> Work instructions: Reproduce verbatim the lines of the material that begin at the line containing "coordinates (60, 458)." and end after the line containing "(484, 509).".

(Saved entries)
——
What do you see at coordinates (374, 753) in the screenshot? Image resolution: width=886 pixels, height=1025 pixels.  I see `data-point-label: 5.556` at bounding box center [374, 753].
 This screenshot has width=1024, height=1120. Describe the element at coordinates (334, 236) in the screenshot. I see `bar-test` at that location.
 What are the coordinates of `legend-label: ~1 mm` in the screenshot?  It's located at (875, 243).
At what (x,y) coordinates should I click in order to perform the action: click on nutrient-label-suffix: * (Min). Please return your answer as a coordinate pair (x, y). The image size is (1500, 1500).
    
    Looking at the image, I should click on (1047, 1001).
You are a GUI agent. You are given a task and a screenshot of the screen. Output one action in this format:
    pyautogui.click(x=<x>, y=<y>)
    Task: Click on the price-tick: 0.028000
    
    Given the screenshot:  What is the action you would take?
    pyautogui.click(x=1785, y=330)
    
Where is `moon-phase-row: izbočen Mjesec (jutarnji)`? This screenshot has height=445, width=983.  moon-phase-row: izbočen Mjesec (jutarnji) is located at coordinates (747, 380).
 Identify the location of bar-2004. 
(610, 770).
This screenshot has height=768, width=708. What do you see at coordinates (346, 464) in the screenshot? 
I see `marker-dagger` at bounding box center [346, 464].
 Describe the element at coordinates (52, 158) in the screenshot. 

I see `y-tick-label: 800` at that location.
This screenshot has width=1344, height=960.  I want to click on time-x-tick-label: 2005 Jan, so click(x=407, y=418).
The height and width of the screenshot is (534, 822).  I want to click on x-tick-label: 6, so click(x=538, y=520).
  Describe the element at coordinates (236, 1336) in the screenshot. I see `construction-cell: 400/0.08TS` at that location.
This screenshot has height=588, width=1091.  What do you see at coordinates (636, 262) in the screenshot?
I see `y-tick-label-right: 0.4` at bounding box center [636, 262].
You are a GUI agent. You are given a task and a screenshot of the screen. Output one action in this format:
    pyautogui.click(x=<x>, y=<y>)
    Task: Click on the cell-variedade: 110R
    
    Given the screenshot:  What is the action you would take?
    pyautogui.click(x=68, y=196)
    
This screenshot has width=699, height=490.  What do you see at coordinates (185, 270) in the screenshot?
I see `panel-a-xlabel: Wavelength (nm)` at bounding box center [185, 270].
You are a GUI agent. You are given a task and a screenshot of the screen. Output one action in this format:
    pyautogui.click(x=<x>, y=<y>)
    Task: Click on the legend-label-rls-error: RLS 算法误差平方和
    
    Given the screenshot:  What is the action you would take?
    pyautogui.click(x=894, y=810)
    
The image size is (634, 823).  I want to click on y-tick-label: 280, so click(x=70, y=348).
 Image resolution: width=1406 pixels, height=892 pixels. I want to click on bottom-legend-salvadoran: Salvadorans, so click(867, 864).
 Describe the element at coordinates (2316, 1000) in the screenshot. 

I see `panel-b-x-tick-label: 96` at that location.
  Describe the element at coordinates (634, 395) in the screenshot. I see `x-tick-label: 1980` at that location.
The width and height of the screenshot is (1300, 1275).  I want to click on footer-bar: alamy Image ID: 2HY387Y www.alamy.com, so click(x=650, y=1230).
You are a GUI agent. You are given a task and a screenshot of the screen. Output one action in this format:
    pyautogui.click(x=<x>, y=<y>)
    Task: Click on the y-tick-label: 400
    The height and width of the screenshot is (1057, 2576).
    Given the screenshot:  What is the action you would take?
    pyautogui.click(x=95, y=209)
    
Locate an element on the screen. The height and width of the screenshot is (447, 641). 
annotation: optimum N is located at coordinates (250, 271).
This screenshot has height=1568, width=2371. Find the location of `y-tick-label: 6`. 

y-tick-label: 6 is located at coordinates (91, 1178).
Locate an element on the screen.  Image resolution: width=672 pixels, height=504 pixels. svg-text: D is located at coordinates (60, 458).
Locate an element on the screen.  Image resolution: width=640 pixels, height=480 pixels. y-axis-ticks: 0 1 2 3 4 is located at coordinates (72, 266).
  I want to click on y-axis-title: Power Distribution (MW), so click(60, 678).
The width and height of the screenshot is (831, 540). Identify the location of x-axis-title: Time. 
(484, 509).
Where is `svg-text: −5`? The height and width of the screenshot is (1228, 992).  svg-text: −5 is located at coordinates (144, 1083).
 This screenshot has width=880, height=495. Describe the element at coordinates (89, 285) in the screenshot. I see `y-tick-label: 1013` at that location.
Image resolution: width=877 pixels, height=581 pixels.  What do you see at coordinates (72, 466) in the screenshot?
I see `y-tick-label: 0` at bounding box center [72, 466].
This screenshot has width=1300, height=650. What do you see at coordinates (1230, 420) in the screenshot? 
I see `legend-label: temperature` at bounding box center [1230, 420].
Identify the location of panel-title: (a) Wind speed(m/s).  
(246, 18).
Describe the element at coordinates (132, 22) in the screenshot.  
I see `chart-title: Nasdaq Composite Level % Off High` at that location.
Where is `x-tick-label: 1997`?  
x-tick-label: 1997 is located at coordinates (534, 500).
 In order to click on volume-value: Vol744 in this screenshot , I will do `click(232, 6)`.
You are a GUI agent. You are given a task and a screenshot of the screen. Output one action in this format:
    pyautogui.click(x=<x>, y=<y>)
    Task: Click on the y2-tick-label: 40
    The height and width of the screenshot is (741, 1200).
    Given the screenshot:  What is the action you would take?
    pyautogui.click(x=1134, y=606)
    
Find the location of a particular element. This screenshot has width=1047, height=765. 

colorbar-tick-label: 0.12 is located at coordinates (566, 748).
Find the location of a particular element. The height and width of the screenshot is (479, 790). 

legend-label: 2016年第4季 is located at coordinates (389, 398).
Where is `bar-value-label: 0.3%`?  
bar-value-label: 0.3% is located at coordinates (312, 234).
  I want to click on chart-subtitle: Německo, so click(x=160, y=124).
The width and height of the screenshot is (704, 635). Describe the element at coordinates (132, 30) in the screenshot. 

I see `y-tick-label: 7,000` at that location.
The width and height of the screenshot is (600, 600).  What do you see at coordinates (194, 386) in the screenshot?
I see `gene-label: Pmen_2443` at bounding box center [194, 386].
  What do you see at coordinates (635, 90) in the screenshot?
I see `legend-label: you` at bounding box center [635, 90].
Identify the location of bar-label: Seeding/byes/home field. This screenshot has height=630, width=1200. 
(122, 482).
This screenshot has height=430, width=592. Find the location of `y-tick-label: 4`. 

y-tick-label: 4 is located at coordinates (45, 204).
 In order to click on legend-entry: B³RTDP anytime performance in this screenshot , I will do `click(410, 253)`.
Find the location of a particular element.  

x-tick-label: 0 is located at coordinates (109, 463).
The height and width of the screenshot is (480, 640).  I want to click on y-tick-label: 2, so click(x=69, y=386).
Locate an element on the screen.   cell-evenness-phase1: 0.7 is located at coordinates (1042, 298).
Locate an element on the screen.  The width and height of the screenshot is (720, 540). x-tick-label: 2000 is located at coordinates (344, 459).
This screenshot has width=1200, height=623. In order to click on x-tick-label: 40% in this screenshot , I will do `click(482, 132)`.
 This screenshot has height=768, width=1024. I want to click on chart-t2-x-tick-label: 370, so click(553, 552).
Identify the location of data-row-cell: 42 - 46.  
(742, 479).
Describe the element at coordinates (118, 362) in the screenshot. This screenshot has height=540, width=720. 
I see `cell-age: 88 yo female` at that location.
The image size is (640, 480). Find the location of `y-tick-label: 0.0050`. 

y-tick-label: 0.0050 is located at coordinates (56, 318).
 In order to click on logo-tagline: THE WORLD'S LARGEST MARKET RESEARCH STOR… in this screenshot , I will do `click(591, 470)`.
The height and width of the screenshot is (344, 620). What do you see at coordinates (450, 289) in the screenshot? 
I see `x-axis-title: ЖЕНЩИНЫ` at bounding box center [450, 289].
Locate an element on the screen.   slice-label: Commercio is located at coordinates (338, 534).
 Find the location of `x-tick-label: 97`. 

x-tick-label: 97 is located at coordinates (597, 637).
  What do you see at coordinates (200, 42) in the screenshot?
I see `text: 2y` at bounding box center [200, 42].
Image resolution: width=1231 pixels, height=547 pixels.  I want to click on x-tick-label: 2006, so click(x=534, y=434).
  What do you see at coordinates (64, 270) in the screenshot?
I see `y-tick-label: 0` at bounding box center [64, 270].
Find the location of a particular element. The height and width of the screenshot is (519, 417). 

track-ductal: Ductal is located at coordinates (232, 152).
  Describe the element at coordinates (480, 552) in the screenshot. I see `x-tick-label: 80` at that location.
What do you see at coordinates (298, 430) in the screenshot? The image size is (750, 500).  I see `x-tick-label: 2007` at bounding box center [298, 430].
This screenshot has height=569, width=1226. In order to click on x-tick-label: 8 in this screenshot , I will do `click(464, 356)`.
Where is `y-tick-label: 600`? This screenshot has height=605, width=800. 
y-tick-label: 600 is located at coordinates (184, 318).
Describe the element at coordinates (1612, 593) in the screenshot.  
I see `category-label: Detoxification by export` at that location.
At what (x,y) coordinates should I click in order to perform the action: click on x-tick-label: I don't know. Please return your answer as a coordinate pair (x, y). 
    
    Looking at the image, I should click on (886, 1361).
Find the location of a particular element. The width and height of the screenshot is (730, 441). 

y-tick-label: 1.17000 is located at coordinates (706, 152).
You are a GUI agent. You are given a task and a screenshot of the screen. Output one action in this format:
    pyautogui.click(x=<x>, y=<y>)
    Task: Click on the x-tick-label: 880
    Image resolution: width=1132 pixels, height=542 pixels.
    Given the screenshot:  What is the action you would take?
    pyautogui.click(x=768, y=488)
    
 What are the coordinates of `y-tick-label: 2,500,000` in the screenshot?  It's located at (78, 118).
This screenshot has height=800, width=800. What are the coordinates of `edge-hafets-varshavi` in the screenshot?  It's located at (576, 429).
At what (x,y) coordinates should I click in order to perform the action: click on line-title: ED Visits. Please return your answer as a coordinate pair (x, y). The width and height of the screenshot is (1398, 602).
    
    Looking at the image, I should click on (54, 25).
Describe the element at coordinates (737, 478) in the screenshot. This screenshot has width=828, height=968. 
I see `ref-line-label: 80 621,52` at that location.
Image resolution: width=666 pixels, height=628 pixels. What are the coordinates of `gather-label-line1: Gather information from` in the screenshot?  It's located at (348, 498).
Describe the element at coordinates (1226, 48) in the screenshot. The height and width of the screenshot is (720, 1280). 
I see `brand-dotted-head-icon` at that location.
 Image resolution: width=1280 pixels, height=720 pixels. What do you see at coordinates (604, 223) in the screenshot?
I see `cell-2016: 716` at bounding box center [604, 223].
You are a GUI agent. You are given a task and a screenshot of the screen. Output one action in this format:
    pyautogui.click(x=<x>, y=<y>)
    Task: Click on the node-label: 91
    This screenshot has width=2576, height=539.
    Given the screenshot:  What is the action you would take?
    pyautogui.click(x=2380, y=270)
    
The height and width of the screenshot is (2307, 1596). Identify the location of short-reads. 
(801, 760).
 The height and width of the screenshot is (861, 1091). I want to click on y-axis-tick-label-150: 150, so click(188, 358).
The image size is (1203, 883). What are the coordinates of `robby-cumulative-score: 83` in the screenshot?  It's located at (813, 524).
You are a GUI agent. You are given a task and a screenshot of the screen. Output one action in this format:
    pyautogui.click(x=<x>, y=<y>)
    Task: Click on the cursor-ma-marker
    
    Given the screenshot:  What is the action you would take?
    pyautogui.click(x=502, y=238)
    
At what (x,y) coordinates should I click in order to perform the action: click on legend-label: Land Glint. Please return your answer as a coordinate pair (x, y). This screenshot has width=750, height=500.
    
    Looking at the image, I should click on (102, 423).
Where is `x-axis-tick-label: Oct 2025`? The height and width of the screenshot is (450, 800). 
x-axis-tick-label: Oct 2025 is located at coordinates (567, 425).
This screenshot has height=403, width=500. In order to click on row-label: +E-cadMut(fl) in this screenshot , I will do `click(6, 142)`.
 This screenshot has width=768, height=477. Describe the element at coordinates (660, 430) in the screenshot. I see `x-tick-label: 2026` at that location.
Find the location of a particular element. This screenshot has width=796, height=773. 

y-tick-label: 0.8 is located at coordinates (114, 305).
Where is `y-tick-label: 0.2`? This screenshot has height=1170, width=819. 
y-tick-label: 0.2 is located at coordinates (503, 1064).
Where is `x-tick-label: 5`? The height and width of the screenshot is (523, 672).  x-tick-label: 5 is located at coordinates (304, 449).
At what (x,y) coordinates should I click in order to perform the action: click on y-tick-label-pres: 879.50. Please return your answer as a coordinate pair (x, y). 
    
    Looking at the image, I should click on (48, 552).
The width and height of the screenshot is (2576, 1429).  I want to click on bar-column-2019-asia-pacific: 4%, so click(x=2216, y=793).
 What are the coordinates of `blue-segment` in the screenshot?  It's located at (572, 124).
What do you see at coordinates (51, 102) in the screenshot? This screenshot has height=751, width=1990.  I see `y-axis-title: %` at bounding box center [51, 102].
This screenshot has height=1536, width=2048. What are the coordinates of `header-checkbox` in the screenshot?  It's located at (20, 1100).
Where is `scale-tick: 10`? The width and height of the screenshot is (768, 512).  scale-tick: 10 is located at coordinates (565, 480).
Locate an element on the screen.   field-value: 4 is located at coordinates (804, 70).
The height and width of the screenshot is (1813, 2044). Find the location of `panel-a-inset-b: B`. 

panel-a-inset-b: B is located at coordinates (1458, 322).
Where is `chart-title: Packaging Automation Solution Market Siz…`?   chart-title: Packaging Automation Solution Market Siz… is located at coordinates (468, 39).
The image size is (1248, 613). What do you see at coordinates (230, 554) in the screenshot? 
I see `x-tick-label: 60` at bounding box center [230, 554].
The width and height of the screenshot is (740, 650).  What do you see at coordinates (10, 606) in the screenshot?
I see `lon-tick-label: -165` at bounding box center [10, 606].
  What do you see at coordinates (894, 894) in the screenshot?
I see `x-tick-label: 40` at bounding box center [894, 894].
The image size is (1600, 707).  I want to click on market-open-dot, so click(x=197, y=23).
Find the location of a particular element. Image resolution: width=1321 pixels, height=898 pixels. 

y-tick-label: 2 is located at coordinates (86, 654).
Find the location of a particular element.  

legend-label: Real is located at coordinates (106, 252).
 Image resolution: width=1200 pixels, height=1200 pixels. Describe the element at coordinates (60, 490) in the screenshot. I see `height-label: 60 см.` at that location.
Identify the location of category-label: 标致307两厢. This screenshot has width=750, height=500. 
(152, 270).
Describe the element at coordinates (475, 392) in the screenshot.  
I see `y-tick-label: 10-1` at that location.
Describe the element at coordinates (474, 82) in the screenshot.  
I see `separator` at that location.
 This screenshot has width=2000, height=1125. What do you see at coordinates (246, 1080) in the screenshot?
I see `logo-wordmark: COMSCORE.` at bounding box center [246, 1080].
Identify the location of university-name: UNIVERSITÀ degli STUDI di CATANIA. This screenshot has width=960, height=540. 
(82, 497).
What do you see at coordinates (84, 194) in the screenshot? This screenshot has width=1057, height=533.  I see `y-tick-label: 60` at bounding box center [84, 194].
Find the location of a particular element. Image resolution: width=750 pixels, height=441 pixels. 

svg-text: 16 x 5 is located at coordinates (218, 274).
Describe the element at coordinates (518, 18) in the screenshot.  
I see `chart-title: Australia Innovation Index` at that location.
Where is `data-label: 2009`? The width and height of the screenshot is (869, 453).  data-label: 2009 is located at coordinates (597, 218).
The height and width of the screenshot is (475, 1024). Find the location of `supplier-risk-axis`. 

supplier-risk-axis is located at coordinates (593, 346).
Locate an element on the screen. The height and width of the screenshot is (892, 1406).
——
> Response box:
Locate an element on the screen.  Image resolution: width=672 pixels, height=504 pixels. svg-text: D is located at coordinates (60, 458).
Locate an element on the screen.  Image resolution: width=640 pixels, height=480 pixels. y-axis-ticks: 0 1 2 3 4 is located at coordinates (72, 266).
  I want to click on y-axis-title: Power Distribution (MW), so click(60, 678).
The width and height of the screenshot is (831, 540). Identify the location of x-axis-title: Time. 
(484, 509).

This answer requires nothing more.